Heath Lewis said his two children, who are Waccamaw Elementary students, are slipping socially and not receiving the proper guidance in school to excel in life.
“I feel confident that the long-term risk of our kids not attending school far outweighs the health risk,” Lewis said.
“Schools are at the very center of our society and are vital on every level,” said Olivia Johnson, a junior at Waccamaw High. “Teachers, and the education they provide, directly result in the success of our community. Without in-person access to them, our futures are at risk.”
Johnson, who also asked the board in December to expand the in-person option, was the first to speak during public comment because she had to go home and do her homework.
“We are creating huge academic gaps that can’t be made up in an already packed curriculum,” said Sydney Tillman, a parent from Murrells Inlet. “The rest of the community is opening back up. It is ridiculous that kids can go to trampoline parks and bouncy houses, but school is the one place that a child can’t go to.”
Fewer students are currently enrolled in the district’s virtual program for the second semester and Price said parents have until Jan. 20 to notify their child’s school if they want the in-person option.
Because of the decline in the virtual program enrollment, some teachers will transition back to in-person classes.
Board Member Mike Cafaro urged Price to secure the COVID-19 vaccine for teachers as soon as possible. “That would alleviate some of the fear that our teachers have,” he said.
“If it was up to us we would have already been in line for that,” Price said.
District nurses got the first dose of the vaccine on Friday, and Tidelands Health asked the district for a count of employees and substitute teachers.

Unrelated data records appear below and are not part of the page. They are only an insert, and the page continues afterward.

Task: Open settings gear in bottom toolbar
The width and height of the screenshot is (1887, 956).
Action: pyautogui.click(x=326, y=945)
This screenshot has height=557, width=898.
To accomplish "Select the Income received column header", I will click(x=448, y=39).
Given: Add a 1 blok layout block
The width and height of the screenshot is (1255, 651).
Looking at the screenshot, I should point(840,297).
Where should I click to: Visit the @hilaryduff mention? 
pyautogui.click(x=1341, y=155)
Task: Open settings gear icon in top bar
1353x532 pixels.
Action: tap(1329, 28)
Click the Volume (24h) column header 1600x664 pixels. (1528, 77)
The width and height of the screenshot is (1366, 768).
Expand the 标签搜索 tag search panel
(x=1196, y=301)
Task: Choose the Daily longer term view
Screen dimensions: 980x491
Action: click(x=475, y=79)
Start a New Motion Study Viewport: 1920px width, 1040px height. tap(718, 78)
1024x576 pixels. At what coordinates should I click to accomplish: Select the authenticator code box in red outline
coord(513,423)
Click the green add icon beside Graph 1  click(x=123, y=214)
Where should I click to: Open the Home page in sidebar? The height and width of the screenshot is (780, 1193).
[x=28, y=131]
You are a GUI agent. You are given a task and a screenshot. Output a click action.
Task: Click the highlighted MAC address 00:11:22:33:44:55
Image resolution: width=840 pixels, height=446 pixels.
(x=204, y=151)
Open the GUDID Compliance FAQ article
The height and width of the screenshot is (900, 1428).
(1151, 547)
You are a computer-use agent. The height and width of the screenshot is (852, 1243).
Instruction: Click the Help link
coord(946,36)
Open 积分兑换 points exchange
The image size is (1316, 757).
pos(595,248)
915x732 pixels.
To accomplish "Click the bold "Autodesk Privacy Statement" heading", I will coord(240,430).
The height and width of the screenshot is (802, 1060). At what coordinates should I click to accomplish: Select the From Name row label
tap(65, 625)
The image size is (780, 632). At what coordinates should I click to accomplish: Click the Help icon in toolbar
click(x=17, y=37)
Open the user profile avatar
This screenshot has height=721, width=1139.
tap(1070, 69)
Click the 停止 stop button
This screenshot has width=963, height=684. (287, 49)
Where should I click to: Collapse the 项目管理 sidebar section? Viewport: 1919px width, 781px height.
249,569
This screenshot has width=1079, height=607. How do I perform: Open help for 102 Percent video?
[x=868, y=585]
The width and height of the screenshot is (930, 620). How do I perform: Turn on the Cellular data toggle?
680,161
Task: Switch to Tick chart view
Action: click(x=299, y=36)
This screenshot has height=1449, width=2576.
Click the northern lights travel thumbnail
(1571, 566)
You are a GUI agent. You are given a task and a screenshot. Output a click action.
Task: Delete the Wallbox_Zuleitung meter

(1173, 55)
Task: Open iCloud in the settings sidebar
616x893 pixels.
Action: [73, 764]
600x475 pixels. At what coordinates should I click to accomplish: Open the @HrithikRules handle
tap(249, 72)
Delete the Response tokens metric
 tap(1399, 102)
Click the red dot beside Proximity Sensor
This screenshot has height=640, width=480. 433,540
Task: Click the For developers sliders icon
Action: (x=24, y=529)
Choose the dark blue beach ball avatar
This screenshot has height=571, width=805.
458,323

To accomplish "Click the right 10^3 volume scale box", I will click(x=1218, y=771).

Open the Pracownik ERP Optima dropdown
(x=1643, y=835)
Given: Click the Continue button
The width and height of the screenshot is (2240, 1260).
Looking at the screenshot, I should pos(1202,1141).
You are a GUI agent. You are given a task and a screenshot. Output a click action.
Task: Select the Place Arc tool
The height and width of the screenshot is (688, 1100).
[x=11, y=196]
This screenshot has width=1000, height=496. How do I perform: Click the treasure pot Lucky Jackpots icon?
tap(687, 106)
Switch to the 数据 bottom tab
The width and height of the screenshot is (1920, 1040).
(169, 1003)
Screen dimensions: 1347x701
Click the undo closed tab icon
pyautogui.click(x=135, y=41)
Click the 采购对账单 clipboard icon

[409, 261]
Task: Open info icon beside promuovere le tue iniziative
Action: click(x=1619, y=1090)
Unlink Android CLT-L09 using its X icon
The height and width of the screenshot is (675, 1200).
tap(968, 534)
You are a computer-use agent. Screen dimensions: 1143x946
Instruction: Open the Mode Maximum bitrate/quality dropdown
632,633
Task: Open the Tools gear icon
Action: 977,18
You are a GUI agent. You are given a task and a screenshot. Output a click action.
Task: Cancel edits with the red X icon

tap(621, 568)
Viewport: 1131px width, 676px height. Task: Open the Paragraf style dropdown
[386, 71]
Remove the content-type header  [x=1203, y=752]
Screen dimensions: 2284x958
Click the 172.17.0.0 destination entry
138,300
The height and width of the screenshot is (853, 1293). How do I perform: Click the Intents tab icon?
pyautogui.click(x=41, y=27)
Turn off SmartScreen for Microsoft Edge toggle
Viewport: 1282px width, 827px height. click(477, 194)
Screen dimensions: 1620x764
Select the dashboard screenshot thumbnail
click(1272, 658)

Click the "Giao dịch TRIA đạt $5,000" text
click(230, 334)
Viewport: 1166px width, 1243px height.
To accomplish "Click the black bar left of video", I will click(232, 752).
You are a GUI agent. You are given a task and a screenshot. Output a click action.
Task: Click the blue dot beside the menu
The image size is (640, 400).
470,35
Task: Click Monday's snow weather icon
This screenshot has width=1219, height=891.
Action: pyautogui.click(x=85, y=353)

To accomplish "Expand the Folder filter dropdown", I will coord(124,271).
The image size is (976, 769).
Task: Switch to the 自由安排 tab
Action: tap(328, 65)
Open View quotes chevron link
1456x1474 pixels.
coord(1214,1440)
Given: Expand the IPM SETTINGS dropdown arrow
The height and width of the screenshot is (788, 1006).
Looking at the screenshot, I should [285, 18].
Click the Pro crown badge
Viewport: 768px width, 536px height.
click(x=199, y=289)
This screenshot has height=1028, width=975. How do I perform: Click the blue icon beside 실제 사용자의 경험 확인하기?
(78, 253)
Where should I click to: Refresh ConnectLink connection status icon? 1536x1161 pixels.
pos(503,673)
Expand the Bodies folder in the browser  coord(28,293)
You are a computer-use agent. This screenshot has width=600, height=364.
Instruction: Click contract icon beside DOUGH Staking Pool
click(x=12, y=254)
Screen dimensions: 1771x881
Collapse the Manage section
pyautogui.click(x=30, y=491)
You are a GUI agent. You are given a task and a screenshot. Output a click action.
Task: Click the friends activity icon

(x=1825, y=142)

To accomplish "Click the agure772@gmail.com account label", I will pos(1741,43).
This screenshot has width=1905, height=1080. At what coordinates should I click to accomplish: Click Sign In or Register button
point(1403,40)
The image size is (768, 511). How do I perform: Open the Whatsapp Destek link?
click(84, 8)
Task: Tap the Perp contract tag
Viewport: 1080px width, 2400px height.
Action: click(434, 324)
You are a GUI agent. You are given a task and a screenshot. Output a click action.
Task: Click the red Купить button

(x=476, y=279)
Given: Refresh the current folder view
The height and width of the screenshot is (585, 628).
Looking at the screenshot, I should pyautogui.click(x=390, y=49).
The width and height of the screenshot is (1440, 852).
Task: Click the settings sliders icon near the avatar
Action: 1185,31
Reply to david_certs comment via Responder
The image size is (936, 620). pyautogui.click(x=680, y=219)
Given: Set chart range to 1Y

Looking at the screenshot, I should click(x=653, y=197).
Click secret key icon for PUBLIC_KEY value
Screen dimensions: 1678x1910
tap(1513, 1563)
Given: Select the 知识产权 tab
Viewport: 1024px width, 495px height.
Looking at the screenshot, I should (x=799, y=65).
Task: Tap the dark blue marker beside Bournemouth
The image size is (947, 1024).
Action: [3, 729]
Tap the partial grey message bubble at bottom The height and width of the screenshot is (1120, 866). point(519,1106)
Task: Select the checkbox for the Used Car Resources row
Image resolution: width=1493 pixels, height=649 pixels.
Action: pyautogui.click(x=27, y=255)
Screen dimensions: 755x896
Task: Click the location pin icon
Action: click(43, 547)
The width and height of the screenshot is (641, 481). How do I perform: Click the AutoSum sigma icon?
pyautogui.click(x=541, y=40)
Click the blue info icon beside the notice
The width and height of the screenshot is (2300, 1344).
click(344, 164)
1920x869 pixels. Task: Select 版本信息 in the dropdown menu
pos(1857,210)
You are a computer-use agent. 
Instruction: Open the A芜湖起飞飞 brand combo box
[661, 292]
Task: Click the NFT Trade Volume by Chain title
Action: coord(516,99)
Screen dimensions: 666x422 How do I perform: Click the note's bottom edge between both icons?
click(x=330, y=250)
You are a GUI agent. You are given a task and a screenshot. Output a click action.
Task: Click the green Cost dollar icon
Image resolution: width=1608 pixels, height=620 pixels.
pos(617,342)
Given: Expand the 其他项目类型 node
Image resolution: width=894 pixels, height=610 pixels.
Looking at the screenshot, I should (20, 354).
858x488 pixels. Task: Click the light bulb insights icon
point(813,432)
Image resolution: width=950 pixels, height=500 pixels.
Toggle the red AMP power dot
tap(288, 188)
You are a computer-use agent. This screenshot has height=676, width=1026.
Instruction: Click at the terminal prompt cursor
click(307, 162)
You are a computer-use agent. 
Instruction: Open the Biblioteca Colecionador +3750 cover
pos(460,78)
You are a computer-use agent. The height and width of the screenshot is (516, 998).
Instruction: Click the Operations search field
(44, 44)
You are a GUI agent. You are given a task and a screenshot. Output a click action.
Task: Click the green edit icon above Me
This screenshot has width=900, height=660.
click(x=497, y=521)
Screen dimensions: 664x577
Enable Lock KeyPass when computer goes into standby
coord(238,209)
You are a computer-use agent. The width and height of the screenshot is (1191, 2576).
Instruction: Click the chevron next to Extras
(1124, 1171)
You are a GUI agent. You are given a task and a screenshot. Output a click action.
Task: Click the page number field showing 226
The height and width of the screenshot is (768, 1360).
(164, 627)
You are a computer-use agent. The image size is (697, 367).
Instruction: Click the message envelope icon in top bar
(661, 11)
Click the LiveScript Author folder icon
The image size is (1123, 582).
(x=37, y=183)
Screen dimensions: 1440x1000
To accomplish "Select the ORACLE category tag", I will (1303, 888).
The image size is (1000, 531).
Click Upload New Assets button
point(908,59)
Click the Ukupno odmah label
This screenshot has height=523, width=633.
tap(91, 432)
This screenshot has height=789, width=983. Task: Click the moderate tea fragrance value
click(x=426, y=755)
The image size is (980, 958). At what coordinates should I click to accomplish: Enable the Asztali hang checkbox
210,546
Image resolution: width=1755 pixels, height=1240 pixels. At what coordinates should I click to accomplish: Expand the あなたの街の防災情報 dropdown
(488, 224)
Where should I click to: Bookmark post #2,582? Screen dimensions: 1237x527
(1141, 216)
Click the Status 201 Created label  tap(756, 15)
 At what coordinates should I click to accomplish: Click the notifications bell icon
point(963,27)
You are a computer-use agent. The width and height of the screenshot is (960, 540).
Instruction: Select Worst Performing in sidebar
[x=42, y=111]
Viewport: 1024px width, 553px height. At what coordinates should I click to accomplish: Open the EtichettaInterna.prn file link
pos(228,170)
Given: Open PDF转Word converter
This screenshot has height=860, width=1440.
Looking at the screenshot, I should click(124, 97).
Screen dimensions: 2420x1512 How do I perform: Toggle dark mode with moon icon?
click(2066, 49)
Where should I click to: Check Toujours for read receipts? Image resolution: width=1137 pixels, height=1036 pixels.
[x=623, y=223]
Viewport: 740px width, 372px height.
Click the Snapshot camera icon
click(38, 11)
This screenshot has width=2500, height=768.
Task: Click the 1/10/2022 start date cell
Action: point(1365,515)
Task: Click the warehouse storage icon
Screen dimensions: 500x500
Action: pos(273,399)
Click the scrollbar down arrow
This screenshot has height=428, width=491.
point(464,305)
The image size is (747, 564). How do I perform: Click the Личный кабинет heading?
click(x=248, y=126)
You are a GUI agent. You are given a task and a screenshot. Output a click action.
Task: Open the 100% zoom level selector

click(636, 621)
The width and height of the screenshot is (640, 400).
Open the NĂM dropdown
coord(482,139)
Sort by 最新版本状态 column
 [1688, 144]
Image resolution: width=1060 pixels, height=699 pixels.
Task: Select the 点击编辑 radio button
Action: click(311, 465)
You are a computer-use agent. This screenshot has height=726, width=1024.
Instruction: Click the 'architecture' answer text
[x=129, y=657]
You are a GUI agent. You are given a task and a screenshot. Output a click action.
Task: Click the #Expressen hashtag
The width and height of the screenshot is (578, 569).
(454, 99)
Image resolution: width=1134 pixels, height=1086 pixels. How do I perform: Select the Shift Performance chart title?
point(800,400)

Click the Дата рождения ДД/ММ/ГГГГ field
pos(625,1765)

“They’ve got the number. They’re working on the plan,” Price said. “As soon as we get the green light we’ll be ready to go.”
Board Member Lynne Ford said the district has done such a great job with security measures that schools are the safest places for children to be.
However, she worries that the community is not doing enough to curb the spread of the virus.
“We have to be our neighbor’s keeper,” Ford said. “We need more residents of Georgetown County to do the right thing and take more positive action.”
Price said the district has installed the latest DHEC-approved plexiglass barriers in all elementary schools and Waccamaw Intermediate School, which will allow for students to be at a social distance of 3 feet instead of 6 feet, if necessary.
However, the district will try and keep students 6 feet apart in classrooms whenever possible, he added.